Is it possible to plan a Disney World vacation on a tight budget?
Oh, sure. You can even stay on-property for a reasonable cost provided that you’re willing to take some specific steps. I’m leaving aside travel to the WDW resort as that’ll vary dramatically depending on where you’re coming from, but be sure to think about that, too.
- Stay at a Value Resort. These include the All-Star resorts, Pop Century, and the Art of Animation Resort. According to All Ears dot net, for example, standard rooms at Pop range from $105–$200. (Pop Century Resort Value Resort). You can probably find off-property hotel rooms cheaper than that, but short of camping at Fort Wilderness, that’s about as inexpensive as it’ll get on-property.
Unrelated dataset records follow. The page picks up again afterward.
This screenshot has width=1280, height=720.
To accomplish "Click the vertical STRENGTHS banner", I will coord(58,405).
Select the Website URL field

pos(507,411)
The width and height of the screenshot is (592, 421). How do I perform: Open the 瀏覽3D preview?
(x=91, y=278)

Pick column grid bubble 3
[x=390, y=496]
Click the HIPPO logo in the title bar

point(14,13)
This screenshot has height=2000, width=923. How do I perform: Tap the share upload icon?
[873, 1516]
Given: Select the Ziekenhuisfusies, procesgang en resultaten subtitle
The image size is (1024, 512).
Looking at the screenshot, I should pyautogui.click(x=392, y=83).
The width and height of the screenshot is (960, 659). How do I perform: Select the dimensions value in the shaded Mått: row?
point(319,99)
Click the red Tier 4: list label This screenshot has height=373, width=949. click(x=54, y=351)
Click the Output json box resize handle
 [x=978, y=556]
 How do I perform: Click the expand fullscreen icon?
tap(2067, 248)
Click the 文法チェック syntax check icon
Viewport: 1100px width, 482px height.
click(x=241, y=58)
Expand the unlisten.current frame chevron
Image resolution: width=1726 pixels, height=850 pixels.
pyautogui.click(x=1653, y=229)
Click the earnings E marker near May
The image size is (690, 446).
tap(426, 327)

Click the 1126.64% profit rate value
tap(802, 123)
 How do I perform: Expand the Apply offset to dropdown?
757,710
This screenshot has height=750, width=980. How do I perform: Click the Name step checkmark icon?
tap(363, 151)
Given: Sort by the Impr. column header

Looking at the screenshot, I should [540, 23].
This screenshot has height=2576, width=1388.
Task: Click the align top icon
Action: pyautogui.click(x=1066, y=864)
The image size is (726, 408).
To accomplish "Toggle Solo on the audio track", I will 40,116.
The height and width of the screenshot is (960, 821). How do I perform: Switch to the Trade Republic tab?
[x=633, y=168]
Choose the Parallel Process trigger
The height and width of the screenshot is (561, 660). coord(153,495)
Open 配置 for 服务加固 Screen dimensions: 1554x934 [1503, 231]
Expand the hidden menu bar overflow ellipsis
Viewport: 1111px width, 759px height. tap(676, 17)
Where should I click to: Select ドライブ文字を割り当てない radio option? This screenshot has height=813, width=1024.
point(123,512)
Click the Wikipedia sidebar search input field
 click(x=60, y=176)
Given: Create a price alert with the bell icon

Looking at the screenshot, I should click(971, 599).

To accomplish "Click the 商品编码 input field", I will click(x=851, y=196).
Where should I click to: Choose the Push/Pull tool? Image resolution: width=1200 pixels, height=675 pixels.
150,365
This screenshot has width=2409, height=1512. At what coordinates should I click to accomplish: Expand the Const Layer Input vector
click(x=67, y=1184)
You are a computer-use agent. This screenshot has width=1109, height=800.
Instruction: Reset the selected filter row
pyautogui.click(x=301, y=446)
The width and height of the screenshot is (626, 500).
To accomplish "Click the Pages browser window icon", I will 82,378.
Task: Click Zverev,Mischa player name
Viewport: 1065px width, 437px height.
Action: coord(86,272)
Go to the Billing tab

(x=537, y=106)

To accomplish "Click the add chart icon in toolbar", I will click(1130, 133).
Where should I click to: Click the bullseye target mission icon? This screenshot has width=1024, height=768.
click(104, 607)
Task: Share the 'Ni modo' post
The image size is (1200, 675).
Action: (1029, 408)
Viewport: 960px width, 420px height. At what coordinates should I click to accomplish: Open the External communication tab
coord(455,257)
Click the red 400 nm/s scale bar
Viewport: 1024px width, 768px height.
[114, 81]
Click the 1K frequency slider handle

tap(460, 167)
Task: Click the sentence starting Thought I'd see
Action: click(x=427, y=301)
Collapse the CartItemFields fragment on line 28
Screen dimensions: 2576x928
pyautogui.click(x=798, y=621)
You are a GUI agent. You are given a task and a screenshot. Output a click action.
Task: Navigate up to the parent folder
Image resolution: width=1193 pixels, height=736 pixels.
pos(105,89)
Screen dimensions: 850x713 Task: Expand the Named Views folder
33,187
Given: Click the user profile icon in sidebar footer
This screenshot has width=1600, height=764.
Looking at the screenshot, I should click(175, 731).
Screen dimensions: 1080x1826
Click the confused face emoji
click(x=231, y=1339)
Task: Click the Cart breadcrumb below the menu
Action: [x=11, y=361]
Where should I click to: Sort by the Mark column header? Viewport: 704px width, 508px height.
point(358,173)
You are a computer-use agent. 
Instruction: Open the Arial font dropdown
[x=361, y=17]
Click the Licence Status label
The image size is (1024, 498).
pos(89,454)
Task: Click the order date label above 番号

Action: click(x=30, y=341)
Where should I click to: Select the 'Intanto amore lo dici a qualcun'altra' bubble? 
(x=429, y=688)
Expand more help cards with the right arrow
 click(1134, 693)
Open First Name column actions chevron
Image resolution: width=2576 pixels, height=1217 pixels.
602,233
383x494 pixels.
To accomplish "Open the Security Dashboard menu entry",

- Economize on your park tickets. Disney will almost always suggest that you buy a ticket for each day of your trip, including both travel days. I advise against that: depending on when you arrive, your arrival day might be a total wash, and I don’t think going to the parks on your departure day is good either. So if you fly in on a Saturday and fly back out the following Sunday, Disney will suggest you buy 9-day tickets when 7 days is probably the most you’ll spend in the parks. Admittedly, the extra days get cheaper per-day, but that’s an easy way to cut back. And if you wanted to, say, go over to Universal or even just check out local malls, you could cut another day or two and save more. I usually advise the Park Hopper option for maximum flexibility, but you’ll have to pay for that, so consider if you’ll use it.
- Be smart about meals and snacks. There’s no reason for you to spend the money on Disney dining if you don’t want to. Stop at a grocery store on your way to the resort and buy beverages, breakfast foods, and snacks, and that way you can cut back on what you’d buy while there. Unless you’re advised otherwise, your hotel room should have a mini-fridge - so stock it! Sure, Disney’s restaurants are great, but they can be pricey. If you can eat breakfast and your afternoon snack in your room, you’ll save a bit of cash each day. And don’t buy the Dining Plan unless you absolutely know what you’re getting into - just about every Disney travel writer I’ve followed has advised against it and suggested paying for meals a la carte instead.
- Minimize souvenirs. Look, I get the appeal as much as anyone, but apparel in the parks is way overpriced. I’m a big fan of buying a Disney-themed picture frame or two that you can fill in with photos from your trip, but there’s no need to buy a t-shirt every day or a coffee mug in every park, or anything like that.
But perhaps most importantly, no matter whether you want to economize or not: plan, plan, plan! Tailor your vacation according to your group’s dynamics. It’s easier to spend less time on-property if you have small children that won’t last forever in the parks. It’s easier to spend long hours on the attractions if your kids are a bit older and want to do their own thing, or if you’re traveling with adults that want to see everything. Take a look at attraction closures and construction alerts so that you can, say, spend less time at Hollywood Studios while half of it is being rebuilt, or maybe spend more time at Epcot drinking around the world. Figure out what kind of vacation you want to have and customize your plans accordingly, and you’ll have a great time.